> _WHAT THIS TASK INVOLVES_
Please reproduce the data below verbatim, starting at the line that contains "185, 557, 207)" and ending at the line that contains "47, 566, 67)", both lines included.

> _PROVIDED DATA_

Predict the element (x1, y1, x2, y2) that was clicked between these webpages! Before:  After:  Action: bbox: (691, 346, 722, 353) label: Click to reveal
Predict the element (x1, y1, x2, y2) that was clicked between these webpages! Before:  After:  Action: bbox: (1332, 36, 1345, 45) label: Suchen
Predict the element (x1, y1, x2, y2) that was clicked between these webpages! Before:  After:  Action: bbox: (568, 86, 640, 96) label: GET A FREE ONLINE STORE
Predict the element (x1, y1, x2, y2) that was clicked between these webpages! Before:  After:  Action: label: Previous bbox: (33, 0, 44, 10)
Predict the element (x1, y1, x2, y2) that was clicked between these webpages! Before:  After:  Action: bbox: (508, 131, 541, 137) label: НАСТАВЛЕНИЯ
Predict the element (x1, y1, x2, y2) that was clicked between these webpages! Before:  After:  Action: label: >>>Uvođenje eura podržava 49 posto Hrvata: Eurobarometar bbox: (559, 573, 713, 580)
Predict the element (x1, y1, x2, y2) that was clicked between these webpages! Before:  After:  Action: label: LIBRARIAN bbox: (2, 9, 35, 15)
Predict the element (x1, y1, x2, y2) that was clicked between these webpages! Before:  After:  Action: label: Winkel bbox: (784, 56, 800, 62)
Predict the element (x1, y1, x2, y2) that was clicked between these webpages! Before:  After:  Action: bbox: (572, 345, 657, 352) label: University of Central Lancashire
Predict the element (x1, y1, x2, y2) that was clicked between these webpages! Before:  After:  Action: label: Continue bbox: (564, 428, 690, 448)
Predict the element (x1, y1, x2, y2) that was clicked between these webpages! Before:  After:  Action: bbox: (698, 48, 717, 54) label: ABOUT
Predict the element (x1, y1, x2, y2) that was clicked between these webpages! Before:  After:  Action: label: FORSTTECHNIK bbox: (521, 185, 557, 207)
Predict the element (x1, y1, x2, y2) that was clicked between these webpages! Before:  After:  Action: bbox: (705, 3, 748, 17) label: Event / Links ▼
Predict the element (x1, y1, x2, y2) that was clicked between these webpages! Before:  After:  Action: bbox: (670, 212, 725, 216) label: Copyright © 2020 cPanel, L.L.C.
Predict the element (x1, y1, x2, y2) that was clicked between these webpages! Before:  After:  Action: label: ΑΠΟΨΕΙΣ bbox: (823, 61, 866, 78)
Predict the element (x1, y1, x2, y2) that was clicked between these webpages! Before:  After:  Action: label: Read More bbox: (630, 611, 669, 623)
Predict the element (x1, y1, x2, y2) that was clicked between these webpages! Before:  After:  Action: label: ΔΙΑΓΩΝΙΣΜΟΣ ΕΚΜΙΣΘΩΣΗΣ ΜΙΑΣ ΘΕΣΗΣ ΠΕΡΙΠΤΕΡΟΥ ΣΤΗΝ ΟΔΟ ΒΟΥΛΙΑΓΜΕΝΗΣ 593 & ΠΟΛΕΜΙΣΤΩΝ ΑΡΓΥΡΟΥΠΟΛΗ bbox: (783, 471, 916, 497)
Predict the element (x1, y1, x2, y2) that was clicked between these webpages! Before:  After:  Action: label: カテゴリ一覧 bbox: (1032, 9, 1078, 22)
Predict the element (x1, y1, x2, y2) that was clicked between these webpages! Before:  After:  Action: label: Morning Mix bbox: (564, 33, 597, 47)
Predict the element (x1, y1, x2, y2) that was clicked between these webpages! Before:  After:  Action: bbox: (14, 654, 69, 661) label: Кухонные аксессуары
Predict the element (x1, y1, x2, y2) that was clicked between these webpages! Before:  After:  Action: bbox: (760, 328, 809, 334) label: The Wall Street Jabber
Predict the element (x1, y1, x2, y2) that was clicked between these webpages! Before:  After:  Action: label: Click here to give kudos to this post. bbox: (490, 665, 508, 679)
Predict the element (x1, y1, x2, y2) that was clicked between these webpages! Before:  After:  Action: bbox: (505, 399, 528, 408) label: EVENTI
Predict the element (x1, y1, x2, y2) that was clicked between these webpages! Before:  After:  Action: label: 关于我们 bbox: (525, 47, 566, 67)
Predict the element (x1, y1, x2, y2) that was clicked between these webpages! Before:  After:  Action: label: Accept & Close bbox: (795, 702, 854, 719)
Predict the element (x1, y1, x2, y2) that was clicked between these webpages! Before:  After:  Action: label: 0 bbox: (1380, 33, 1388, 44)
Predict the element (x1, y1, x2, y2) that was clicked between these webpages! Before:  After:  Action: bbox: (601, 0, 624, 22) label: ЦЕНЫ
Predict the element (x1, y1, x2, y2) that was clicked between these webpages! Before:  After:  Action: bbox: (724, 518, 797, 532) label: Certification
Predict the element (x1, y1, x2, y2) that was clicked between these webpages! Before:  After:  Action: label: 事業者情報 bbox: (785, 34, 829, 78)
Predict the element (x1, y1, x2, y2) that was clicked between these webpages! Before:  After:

> _TASK SOLUTION_
Predict the element (x1, y1, x2, y2) that was clicked between these webpages! Before:  After:  Action: label: FORSTTECHNIK bbox: (521, 185, 557, 207)
Predict the element (x1, y1, x2, y2) that was clicked between these webpages! Before:  After:  Action: bbox: (705, 3, 748, 17) label: Event / Links ▼
Predict the element (x1, y1, x2, y2) that was clicked between these webpages! Before:  After:  Action: bbox: (670, 212, 725, 216) label: Copyright © 2020 cPanel, L.L.C.
Predict the element (x1, y1, x2, y2) that was clicked between these webpages! Before:  After:  Action: label: ΑΠΟΨΕΙΣ bbox: (823, 61, 866, 78)
Predict the element (x1, y1, x2, y2) that was clicked between these webpages! Before:  After:  Action: label: Read More bbox: (630, 611, 669, 623)
Predict the element (x1, y1, x2, y2) that was clicked between these webpages! Before:  After:  Action: label: ΔΙΑΓΩΝΙΣΜΟΣ ΕΚΜΙΣΘΩΣΗΣ ΜΙΑΣ ΘΕΣΗΣ ΠΕΡΙΠΤΕΡΟΥ ΣΤΗΝ ΟΔΟ ΒΟΥΛΙΑΓΜΕΝΗΣ 593 & ΠΟΛΕΜΙΣΤΩΝ ΑΡΓΥΡΟΥΠΟΛΗ bbox: (783, 471, 916, 497)
Predict the element (x1, y1, x2, y2) that was clicked between these webpages! Before:  After:  Action: label: カテゴリ一覧 bbox: (1032, 9, 1078, 22)
Predict the element (x1, y1, x2, y2) that was clicked between these webpages! Before:  After:  Action: label: Morning Mix bbox: (564, 33, 597, 47)
Predict the element (x1, y1, x2, y2) that was clicked between these webpages! Before:  After:  Action: bbox: (14, 654, 69, 661) label: Кухонные аксессуары
Predict the element (x1, y1, x2, y2) that was clicked between these webpages! Before:  After:  Action: bbox: (760, 328, 809, 334) label: The Wall Street Jabber
Predict the element (x1, y1, x2, y2) that was clicked between these webpages! Before:  After:  Action: label: Click here to give kudos to this post. bbox: (490, 665, 508, 679)
Predict the element (x1, y1, x2, y2) that was clicked between these webpages! Before:  After:  Action: bbox: (505, 399, 528, 408) label: EVENTI
Predict the element (x1, y1, x2, y2) that was clicked between these webpages! Before:  After:  Action: label: 关于我们 bbox: (525, 47, 566, 67)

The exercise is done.